[WHAT THE TASK ASKS] What is needed here is an exact repetition of the records below, beginning at the line that has "Instruction: Click the page" and stopping after the line that has "Open the notifications bell This".

[EXERCISE INPUT]
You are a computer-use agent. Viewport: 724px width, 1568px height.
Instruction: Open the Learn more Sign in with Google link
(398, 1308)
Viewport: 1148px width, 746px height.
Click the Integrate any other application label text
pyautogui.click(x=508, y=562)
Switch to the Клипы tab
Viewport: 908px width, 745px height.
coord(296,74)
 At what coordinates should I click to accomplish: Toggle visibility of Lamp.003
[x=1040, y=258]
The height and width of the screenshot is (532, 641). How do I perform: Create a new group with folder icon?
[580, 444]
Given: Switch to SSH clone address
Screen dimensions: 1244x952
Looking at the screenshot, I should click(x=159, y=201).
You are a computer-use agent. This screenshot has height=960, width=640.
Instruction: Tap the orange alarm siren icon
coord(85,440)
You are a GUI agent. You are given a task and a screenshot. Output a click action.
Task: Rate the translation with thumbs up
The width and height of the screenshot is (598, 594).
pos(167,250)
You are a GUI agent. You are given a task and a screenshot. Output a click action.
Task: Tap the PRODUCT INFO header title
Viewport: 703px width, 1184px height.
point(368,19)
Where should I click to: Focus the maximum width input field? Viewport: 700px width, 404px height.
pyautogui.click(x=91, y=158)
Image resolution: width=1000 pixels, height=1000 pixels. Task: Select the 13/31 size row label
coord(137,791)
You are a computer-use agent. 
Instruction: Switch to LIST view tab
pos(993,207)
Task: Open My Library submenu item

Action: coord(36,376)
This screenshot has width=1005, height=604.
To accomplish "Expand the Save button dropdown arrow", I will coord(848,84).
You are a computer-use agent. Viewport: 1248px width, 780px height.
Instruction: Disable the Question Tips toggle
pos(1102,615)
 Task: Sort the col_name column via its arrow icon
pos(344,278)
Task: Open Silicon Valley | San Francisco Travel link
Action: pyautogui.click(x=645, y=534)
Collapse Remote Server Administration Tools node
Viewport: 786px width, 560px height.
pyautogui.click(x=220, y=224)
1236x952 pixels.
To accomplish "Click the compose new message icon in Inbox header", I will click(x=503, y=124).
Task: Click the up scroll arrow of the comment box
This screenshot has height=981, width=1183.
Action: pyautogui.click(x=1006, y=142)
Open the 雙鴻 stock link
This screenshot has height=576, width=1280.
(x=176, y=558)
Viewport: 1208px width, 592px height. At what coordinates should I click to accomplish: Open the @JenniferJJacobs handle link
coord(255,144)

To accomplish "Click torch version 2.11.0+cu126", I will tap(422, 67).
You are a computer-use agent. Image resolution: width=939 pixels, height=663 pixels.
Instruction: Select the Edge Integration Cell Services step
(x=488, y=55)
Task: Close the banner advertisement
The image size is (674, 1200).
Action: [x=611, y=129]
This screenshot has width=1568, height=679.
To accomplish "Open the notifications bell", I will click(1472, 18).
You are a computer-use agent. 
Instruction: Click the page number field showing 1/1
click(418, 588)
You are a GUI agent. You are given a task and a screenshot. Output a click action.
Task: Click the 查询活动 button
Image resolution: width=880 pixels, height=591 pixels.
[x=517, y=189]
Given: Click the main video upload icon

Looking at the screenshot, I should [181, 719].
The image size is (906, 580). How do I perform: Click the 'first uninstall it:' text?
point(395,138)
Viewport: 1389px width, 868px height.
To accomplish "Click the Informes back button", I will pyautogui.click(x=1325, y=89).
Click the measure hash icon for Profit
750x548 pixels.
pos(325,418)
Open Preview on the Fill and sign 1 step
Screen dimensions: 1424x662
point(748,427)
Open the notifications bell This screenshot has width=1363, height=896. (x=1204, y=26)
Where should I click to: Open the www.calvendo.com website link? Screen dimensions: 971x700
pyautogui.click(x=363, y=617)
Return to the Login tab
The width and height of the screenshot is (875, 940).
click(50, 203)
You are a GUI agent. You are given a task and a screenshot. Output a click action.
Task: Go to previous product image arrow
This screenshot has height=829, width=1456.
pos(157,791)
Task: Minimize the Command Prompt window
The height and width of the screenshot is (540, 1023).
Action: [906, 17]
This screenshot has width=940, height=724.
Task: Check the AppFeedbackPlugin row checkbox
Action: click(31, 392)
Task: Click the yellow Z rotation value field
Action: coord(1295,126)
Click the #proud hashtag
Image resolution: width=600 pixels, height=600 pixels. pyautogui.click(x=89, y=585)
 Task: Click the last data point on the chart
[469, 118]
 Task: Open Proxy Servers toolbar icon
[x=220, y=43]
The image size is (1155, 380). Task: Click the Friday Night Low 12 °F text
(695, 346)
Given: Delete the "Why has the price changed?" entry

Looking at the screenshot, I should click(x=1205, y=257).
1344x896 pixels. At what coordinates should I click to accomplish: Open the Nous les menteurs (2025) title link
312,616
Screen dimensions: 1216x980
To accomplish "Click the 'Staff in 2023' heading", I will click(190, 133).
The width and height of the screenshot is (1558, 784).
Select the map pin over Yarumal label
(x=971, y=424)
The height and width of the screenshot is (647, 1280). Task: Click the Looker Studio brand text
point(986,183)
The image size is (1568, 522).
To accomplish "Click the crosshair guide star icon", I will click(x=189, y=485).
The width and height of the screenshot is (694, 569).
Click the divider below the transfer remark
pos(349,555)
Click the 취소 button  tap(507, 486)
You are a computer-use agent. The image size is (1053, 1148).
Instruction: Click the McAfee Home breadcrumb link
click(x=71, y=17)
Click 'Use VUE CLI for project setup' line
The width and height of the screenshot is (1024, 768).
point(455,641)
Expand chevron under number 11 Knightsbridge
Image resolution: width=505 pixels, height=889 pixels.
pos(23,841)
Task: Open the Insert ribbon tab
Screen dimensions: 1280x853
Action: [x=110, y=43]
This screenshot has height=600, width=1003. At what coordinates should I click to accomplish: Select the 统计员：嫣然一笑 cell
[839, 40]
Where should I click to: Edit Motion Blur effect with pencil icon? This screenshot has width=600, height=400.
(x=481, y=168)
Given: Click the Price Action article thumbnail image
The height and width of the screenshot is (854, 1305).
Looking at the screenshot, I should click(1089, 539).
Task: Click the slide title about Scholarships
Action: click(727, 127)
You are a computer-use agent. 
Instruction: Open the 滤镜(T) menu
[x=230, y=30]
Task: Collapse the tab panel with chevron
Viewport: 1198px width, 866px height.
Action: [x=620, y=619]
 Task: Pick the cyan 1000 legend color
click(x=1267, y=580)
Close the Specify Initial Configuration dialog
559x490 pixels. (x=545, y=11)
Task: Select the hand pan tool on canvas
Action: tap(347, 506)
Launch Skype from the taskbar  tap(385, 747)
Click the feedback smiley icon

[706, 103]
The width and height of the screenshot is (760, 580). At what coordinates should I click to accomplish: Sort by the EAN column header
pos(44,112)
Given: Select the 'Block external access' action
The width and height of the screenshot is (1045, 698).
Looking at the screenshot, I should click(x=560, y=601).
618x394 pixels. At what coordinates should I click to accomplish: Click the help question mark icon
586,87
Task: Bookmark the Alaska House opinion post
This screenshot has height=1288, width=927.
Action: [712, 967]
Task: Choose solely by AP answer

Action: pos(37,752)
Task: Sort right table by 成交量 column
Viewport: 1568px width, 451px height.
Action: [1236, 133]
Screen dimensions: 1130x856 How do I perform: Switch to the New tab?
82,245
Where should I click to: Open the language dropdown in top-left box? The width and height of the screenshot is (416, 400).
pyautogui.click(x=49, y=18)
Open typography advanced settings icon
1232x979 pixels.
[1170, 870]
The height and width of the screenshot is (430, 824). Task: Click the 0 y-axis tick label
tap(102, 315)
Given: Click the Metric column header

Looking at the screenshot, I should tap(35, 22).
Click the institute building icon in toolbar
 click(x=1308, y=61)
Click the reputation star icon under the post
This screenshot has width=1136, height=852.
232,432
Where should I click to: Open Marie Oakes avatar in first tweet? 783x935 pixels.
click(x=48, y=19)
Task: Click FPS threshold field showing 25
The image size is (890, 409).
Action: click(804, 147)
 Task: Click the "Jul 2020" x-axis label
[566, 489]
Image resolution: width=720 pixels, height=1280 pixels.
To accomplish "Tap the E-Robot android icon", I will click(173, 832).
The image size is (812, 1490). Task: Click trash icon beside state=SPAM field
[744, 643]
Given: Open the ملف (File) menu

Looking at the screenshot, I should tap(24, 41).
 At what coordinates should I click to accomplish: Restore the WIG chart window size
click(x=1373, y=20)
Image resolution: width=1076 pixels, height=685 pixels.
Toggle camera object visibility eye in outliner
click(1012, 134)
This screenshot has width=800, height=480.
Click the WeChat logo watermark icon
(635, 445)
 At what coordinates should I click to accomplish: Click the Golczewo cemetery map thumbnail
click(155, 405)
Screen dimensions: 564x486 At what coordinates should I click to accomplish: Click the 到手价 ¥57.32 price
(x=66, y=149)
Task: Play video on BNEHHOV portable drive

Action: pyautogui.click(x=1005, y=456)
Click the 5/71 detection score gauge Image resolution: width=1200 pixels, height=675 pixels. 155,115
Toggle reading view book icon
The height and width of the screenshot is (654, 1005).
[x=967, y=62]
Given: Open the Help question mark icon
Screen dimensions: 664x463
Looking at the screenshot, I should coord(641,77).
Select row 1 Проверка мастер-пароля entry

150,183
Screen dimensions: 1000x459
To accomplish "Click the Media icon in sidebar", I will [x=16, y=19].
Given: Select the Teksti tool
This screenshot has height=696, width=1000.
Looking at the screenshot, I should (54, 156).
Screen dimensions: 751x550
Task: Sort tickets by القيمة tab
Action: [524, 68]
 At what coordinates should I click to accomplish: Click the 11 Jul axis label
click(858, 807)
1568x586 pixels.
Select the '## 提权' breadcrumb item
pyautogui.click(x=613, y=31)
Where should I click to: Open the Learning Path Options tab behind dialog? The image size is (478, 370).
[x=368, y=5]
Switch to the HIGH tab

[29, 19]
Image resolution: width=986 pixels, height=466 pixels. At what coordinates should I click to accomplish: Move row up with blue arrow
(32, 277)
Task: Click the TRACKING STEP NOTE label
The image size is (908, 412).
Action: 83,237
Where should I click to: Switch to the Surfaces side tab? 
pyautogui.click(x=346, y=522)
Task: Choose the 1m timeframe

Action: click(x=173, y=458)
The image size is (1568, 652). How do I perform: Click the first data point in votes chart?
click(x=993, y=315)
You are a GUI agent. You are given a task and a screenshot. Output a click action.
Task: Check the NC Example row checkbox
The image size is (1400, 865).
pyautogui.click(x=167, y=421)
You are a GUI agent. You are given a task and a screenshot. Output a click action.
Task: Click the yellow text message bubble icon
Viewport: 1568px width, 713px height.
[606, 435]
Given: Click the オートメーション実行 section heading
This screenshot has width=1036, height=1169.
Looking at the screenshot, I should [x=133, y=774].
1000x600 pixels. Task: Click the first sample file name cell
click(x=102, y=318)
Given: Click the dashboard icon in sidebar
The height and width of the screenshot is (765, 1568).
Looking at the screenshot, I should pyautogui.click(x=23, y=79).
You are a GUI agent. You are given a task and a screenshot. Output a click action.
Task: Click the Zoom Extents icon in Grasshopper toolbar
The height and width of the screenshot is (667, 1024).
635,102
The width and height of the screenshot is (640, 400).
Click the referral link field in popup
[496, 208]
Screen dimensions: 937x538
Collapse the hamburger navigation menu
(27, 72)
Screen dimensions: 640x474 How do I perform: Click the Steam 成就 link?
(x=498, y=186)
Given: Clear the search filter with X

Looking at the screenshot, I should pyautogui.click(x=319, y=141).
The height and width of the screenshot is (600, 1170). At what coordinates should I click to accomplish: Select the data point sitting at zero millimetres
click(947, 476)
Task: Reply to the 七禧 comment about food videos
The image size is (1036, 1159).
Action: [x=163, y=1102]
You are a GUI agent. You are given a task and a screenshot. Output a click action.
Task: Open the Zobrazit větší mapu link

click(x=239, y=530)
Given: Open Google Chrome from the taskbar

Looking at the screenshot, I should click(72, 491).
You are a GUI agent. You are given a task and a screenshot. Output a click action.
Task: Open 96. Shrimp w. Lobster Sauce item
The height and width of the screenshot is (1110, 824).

[COMPLETED TASK]
Instruction: Click the page number field showing 1/1
click(418, 588)
You are a GUI agent. You are given a task and a screenshot. Output a click action.
Task: Click the 查询活动 button
Image resolution: width=880 pixels, height=591 pixels.
[x=517, y=189]
Given: Click the main video upload icon

Looking at the screenshot, I should [181, 719].
The image size is (906, 580). How do I perform: Click the 'first uninstall it:' text?
point(395,138)
Viewport: 1389px width, 868px height.
To accomplish "Click the Informes back button", I will pyautogui.click(x=1325, y=89).
Click the measure hash icon for Profit
750x548 pixels.
pos(325,418)
Open Preview on the Fill and sign 1 step
Screen dimensions: 1424x662
point(748,427)
Open the notifications bell This screenshot has width=1363, height=896. (x=1204, y=26)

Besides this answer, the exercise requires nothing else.